* DESCRIPTION OF THE TASK
Copy the records from the start up to and including the line with "[x=1519, y=708]", swapping each "icon" for "symbol" and changing nothing else.

* DATA RECORDS
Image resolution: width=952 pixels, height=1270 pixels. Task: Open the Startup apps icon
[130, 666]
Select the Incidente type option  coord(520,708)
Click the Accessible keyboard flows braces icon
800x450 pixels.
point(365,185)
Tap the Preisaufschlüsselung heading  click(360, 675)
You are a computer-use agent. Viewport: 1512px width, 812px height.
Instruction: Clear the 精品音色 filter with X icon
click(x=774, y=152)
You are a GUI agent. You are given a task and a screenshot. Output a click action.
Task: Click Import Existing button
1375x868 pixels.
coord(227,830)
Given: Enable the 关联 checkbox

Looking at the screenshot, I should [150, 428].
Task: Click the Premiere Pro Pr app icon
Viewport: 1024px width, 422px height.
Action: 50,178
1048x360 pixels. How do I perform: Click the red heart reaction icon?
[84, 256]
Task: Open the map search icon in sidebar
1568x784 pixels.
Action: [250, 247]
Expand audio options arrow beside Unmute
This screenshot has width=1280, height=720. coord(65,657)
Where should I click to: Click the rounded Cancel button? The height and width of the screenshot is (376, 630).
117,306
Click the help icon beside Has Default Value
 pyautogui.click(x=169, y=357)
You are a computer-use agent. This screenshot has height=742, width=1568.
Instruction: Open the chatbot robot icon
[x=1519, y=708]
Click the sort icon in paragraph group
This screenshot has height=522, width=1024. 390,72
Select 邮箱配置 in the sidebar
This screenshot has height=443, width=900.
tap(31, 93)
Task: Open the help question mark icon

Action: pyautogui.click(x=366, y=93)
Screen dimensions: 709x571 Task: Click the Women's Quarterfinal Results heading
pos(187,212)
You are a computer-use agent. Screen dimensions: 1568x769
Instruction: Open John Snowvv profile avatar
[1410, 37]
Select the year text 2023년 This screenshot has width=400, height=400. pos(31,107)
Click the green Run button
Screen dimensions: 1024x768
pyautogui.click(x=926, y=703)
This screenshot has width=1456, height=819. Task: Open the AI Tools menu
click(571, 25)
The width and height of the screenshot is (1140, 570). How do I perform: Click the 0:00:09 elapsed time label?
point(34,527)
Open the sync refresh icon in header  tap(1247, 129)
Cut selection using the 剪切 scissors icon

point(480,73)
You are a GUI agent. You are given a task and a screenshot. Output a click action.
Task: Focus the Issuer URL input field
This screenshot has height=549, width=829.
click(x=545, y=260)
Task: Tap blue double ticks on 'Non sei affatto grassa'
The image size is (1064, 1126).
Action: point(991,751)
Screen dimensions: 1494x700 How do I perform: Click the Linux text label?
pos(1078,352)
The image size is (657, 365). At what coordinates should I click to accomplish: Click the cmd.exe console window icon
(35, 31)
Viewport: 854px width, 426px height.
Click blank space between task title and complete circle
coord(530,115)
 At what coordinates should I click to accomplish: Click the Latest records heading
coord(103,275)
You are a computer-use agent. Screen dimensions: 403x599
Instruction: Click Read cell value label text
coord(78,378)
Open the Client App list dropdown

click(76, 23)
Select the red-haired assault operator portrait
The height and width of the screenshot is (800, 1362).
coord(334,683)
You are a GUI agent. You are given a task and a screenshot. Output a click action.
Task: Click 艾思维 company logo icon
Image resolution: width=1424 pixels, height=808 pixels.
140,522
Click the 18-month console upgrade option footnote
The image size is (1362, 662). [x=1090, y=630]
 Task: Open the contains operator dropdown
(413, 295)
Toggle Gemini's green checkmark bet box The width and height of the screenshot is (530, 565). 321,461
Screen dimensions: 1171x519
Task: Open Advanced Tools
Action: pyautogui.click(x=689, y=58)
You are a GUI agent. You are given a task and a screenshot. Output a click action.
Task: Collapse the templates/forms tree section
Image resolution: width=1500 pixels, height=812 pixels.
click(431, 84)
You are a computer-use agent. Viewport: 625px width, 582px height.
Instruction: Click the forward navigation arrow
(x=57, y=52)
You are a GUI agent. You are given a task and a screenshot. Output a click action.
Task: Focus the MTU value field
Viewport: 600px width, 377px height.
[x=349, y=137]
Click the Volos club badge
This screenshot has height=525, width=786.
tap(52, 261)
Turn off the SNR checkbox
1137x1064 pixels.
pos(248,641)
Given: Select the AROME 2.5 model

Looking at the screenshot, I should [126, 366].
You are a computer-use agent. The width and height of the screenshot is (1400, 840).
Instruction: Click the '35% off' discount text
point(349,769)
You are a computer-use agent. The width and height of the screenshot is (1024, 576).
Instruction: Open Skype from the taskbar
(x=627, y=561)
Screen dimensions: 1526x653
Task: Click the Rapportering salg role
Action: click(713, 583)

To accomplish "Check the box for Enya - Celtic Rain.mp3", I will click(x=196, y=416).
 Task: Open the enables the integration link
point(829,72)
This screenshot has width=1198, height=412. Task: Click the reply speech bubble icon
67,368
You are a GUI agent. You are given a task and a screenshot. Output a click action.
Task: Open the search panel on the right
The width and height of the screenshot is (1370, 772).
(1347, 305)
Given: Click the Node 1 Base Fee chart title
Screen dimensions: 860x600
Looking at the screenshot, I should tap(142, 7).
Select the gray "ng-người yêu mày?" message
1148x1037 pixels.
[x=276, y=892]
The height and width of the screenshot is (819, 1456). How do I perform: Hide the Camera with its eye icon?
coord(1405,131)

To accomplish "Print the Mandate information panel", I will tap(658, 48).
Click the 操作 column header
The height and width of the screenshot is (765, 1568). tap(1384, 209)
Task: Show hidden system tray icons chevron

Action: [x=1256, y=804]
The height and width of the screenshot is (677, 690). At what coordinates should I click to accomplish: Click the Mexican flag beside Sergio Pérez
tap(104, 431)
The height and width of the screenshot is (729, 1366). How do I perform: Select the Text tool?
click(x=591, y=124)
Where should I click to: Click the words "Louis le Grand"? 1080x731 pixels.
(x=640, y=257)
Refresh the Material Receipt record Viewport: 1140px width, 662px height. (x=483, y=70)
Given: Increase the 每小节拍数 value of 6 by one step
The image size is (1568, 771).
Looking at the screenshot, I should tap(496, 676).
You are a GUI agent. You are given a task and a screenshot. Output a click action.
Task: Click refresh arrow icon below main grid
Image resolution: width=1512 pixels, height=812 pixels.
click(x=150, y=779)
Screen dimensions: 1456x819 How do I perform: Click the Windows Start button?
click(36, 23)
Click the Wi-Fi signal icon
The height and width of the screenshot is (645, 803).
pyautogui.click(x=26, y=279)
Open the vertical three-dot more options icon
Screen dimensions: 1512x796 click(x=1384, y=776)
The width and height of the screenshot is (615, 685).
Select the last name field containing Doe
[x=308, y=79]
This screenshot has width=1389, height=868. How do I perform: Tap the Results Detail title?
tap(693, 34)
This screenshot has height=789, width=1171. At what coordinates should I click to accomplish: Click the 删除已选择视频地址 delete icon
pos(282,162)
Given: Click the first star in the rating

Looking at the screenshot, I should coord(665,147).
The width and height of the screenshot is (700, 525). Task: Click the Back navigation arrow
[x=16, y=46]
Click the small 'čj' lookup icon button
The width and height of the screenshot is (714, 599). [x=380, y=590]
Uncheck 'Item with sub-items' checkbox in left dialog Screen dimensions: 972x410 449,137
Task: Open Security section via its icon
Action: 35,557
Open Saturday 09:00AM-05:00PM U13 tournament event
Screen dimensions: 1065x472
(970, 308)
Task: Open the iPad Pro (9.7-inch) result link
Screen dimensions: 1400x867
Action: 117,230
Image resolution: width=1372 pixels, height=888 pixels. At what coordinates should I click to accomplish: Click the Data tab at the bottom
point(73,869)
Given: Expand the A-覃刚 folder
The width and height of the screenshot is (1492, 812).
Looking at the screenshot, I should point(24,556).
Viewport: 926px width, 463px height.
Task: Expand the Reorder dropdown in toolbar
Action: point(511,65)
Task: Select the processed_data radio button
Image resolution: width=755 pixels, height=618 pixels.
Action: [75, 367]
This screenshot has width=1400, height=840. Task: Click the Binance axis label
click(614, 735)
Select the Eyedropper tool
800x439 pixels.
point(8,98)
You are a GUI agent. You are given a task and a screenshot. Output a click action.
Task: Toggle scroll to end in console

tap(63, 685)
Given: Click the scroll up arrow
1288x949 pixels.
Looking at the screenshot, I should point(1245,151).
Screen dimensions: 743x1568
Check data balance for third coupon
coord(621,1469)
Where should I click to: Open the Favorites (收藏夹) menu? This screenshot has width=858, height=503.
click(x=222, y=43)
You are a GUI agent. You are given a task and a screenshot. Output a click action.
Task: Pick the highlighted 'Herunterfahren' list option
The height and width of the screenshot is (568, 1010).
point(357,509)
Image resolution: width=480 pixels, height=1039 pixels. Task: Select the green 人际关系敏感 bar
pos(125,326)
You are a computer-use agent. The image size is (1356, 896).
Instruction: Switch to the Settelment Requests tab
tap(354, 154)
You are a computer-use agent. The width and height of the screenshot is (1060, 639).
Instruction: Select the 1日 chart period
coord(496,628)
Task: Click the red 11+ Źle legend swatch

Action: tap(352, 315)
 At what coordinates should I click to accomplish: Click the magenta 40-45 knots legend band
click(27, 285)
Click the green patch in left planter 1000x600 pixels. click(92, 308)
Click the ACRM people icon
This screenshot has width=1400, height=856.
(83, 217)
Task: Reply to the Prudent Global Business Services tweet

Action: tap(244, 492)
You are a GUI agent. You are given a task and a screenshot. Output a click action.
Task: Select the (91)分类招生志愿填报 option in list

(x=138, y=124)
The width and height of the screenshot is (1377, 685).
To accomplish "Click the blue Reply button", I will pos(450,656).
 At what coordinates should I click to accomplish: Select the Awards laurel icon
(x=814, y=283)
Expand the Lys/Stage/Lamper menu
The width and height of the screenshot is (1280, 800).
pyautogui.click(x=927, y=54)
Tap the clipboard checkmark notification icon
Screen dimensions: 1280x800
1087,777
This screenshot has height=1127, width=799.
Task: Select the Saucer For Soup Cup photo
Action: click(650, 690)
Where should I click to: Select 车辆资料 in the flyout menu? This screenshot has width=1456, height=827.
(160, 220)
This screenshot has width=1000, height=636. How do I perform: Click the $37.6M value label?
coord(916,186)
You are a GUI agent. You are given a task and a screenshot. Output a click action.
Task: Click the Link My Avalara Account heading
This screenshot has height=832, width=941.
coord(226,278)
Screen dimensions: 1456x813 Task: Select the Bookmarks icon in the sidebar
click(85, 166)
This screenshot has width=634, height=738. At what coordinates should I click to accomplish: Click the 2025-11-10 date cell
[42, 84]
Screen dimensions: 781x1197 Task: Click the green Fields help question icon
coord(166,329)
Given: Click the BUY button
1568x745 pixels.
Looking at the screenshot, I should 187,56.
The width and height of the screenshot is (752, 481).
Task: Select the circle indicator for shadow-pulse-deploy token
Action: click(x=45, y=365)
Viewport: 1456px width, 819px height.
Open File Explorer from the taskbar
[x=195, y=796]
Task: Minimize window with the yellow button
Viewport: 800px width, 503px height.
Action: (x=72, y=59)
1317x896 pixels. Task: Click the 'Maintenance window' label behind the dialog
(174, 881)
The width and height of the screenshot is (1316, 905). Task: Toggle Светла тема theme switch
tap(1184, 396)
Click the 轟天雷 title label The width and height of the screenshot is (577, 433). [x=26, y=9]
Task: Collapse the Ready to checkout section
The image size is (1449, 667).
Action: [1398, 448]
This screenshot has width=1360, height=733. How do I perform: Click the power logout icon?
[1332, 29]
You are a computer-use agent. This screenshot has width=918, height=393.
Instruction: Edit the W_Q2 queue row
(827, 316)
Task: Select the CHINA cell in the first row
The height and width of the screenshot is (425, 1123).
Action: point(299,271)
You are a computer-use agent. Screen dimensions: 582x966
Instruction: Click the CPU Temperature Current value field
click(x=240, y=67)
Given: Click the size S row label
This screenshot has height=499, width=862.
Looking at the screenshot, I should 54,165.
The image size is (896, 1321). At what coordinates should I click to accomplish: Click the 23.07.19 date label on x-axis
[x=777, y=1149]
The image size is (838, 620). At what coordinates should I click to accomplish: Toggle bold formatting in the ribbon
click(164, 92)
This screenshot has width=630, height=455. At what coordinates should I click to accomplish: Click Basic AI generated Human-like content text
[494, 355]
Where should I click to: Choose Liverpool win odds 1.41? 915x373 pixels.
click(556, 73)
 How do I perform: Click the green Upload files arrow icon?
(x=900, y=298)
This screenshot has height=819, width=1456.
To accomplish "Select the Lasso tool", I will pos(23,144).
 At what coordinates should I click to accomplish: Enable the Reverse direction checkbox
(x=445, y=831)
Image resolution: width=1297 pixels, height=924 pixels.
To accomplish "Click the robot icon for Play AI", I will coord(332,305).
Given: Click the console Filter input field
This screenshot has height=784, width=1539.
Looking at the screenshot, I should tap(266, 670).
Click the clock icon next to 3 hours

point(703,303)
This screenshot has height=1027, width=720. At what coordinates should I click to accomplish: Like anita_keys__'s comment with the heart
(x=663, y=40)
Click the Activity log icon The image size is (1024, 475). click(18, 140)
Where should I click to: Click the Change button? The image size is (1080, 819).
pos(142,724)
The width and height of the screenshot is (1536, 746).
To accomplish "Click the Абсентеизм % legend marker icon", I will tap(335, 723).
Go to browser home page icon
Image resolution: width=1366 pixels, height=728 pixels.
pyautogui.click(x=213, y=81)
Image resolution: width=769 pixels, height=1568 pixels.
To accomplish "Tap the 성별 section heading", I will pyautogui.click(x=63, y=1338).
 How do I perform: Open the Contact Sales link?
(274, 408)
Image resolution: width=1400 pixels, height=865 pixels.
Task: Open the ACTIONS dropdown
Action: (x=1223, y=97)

* EXERCISE RESULT
Image resolution: width=952 pixels, height=1270 pixels. Task: Open the Startup apps symbol
[130, 666]
Select the Incidente type option  coord(520,708)
Click the Accessible keyboard flows braces symbol
800x450 pixels.
point(365,185)
Tap the Preisaufschlüsselung heading  click(360, 675)
You are a computer-use agent. Viewport: 1512px width, 812px height.
Instruction: Clear the 精品音色 filter with X symbol
click(x=774, y=152)
You are a GUI agent. You are given a task and a screenshot. Output a click action.
Task: Click Import Existing button
1375x868 pixels.
coord(227,830)
Given: Enable the 关联 checkbox

Looking at the screenshot, I should [150, 428].
Task: Click the Premiere Pro Pr app symbol
Viewport: 1024px width, 422px height.
Action: 50,178
1048x360 pixels. How do I perform: Click the red heart reaction symbol?
[84, 256]
Task: Open the map search symbol in sidebar
1568x784 pixels.
Action: [250, 247]
Expand audio options arrow beside Unmute
This screenshot has width=1280, height=720. coord(65,657)
Where should I click to: Click the rounded Cancel button? The height and width of the screenshot is (376, 630).
117,306
Click the help symbol beside Has Default Value
 pyautogui.click(x=169, y=357)
You are a computer-use agent. This screenshot has height=742, width=1568.
Instruction: Open the chatbot robot symbol
[x=1519, y=708]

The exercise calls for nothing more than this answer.